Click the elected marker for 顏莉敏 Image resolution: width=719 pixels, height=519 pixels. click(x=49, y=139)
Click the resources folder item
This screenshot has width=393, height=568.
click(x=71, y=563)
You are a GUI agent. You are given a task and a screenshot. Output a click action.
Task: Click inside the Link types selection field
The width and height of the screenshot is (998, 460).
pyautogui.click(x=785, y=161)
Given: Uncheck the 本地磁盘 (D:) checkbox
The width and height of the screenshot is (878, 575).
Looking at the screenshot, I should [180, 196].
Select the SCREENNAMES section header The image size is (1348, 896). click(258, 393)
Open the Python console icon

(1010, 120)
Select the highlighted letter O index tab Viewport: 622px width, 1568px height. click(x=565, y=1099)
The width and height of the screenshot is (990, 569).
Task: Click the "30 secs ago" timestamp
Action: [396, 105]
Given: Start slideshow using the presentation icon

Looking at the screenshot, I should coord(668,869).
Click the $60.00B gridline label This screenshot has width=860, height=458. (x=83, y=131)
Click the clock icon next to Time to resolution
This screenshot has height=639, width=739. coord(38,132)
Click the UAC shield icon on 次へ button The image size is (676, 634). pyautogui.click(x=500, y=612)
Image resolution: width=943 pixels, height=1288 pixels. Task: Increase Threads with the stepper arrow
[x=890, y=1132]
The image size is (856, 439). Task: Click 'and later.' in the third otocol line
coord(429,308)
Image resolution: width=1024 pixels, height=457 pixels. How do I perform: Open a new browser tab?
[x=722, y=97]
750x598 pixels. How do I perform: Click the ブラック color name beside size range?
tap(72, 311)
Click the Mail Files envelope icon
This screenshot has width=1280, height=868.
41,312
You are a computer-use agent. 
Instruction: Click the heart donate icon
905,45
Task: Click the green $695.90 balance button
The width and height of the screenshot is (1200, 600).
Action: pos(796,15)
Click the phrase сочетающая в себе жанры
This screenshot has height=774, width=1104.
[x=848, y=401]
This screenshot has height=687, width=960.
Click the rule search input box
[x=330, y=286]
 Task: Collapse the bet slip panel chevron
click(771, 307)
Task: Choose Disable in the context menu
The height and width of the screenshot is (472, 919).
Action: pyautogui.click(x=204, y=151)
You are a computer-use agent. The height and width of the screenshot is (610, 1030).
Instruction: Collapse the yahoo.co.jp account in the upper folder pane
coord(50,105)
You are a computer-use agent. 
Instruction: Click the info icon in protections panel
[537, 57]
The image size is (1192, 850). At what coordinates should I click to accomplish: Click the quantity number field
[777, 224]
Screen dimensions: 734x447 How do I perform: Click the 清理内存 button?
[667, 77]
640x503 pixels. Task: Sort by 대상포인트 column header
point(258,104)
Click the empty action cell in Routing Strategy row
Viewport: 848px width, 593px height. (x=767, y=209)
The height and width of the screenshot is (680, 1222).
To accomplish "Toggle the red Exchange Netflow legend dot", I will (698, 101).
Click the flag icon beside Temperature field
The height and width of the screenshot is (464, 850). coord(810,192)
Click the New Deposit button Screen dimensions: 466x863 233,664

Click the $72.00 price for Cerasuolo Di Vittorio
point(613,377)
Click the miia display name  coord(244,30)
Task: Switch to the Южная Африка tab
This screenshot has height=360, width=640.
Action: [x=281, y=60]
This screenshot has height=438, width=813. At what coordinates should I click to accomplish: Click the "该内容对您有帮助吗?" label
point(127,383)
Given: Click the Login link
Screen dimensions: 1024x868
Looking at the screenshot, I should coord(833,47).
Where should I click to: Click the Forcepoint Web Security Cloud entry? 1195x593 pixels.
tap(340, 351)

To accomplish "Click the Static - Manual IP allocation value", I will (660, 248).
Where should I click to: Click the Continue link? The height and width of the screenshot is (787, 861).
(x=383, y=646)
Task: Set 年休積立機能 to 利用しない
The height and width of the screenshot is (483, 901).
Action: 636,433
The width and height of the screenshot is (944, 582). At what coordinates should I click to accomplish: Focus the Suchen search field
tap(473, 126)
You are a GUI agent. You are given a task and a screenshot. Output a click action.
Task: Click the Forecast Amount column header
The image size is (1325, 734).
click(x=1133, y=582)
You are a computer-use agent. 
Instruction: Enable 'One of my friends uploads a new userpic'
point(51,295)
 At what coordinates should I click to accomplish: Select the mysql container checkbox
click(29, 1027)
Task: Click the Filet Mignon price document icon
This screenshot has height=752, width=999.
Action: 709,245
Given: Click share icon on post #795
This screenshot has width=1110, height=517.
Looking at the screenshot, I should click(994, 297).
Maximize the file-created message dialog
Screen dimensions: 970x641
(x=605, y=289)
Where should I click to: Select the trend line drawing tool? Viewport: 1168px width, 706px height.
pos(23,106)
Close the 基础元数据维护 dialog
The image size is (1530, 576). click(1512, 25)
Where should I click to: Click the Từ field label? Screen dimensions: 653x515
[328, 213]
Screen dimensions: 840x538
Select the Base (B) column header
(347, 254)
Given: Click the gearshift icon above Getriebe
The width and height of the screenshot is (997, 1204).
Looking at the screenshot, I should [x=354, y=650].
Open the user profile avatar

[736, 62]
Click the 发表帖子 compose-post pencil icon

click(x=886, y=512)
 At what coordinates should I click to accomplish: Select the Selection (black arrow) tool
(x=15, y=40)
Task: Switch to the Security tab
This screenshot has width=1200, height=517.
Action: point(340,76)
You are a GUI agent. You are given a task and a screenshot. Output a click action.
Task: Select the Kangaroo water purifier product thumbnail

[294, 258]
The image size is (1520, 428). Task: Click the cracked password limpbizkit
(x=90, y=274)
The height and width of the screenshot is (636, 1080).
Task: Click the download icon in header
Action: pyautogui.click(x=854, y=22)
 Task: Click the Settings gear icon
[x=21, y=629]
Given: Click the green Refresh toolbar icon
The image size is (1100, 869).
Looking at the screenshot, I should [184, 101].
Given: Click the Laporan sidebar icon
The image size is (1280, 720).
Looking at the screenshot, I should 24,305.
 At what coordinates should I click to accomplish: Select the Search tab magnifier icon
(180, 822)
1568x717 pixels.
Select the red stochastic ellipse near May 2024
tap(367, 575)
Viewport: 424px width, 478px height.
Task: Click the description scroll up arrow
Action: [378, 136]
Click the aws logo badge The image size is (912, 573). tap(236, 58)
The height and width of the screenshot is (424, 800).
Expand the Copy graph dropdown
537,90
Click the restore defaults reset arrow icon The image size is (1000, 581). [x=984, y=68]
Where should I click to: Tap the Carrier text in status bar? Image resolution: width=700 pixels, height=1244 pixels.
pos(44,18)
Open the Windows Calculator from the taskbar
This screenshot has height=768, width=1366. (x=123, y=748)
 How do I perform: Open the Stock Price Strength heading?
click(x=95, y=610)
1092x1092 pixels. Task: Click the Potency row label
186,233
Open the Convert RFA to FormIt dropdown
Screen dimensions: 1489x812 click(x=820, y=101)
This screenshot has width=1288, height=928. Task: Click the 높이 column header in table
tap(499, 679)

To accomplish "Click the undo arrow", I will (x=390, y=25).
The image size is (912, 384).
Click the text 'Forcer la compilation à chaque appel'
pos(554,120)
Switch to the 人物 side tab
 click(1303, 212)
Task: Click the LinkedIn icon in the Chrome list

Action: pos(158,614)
● ● ● ● ● ● ●
■ ACTION ITEM
Please copy exactly the lines from the first line of the records above through the line containing "Task: Click inside", including both, and nothing more.

■ FINISHED TASK
Click the elected marker for 顏莉敏 Image resolution: width=719 pixels, height=519 pixels. click(x=49, y=139)
Click the resources folder item
This screenshot has width=393, height=568.
click(x=71, y=563)
You are a GUI agent. You are given a task and a screenshot. Output a click action.
Task: Click inside the Link types selection field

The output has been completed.